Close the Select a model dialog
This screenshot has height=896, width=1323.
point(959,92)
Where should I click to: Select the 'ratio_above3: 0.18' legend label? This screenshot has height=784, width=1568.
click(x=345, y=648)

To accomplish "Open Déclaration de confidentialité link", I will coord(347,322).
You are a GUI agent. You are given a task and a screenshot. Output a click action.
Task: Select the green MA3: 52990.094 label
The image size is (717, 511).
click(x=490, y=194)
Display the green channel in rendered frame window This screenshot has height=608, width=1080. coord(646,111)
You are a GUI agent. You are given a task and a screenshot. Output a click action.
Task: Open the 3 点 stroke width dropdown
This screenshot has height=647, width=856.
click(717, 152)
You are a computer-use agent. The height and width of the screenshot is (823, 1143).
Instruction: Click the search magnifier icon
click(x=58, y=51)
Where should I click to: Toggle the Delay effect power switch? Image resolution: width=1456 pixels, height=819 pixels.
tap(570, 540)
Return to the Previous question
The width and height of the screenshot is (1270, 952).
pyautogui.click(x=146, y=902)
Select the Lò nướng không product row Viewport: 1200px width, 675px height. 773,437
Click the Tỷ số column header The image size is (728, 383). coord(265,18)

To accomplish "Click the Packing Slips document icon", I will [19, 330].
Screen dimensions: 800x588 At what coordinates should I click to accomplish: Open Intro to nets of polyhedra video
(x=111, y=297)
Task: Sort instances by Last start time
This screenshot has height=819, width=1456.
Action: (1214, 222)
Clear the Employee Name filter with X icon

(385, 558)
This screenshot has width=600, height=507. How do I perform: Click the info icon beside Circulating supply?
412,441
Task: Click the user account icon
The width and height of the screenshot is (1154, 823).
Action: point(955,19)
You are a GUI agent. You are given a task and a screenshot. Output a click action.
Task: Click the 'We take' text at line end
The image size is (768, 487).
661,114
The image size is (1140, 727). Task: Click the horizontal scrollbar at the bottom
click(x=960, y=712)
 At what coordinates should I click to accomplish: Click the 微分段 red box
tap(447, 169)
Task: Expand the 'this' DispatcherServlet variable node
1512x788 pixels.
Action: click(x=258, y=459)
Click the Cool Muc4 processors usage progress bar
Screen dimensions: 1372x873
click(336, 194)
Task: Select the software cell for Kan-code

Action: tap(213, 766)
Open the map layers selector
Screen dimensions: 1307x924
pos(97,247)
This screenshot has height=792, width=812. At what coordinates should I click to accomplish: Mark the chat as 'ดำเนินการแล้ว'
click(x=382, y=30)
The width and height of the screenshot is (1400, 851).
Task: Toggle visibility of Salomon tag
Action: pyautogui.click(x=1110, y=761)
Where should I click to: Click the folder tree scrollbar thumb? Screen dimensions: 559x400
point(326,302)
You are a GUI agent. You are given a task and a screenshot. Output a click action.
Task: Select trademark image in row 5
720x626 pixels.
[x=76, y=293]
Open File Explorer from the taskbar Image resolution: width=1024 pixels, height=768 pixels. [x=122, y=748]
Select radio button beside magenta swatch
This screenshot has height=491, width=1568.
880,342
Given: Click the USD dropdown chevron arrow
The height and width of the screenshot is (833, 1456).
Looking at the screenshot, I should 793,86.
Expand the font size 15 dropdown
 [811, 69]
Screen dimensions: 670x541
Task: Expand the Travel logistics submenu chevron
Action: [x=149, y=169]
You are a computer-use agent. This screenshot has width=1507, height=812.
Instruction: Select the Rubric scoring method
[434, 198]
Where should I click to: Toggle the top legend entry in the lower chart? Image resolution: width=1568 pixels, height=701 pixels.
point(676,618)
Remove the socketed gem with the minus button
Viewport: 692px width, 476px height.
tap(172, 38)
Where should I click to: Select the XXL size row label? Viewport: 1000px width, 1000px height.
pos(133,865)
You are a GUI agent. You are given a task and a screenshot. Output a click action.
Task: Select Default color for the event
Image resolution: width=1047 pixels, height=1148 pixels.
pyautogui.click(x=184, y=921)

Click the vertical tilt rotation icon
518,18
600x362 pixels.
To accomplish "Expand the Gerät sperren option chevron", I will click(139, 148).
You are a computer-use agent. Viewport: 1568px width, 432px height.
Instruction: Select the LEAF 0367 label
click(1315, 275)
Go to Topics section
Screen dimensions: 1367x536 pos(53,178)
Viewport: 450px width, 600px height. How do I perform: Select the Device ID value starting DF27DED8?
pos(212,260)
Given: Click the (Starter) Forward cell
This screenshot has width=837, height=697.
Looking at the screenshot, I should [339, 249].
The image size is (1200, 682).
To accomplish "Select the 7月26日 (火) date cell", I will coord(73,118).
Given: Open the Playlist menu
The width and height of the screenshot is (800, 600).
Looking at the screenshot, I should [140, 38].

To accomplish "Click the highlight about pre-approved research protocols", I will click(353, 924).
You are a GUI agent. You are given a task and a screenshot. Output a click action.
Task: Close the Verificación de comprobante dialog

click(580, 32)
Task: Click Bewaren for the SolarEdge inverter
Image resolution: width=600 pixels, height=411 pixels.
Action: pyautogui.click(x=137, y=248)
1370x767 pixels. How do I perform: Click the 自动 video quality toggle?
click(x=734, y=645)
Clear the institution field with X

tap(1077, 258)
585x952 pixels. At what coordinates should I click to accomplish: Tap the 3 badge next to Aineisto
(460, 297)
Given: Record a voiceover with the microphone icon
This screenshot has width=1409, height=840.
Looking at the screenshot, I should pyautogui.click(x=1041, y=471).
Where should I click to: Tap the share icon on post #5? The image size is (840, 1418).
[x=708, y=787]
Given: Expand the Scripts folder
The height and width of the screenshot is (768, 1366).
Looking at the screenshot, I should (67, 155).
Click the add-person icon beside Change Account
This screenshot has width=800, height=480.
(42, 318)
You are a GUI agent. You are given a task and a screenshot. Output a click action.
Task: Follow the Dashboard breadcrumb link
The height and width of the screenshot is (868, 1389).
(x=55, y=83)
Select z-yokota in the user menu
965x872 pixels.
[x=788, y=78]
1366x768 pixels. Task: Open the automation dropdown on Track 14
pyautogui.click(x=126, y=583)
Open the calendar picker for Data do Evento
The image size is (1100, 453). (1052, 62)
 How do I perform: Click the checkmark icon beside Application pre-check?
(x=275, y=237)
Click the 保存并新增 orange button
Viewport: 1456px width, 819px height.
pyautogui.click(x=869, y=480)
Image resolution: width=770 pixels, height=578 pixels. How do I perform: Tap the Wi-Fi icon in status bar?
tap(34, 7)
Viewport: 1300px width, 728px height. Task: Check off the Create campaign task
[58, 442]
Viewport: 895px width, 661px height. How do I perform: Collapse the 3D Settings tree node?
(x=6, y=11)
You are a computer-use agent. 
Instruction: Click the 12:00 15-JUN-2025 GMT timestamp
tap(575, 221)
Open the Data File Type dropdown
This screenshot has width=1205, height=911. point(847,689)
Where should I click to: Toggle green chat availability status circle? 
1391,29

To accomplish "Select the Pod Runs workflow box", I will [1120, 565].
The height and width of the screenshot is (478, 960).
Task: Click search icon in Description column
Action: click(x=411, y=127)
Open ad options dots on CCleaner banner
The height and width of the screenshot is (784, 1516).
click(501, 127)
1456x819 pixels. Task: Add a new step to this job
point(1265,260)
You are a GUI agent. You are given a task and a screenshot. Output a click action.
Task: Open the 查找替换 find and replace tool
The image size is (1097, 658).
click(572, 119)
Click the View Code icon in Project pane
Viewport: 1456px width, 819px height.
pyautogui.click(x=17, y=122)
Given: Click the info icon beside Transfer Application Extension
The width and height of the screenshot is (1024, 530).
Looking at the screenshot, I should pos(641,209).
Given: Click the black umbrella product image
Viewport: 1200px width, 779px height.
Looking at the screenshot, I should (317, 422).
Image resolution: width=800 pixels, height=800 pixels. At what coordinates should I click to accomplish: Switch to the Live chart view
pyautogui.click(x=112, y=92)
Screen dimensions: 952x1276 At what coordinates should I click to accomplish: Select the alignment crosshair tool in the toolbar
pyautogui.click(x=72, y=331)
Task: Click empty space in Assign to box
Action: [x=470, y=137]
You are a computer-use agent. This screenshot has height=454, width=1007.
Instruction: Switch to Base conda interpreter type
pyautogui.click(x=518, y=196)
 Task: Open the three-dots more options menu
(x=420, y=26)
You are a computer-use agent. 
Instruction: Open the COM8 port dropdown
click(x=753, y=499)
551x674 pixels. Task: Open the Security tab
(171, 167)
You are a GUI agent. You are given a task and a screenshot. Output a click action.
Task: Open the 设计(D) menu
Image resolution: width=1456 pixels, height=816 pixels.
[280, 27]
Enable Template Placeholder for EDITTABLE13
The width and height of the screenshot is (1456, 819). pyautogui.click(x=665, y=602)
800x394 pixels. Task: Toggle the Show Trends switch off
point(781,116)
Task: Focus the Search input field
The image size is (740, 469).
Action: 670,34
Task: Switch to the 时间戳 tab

Exercise details -
From the material above, please output verbatim the part that opens with the line containing "Given: Click the (Starter) Forward cell" and closes with the line containing "I will coord(73,118).", including both of those lines.

Finished answer -
Given: Click the (Starter) Forward cell
This screenshot has width=837, height=697.
Looking at the screenshot, I should [339, 249].
The image size is (1200, 682).
To accomplish "Select the 7月26日 (火) date cell", I will coord(73,118).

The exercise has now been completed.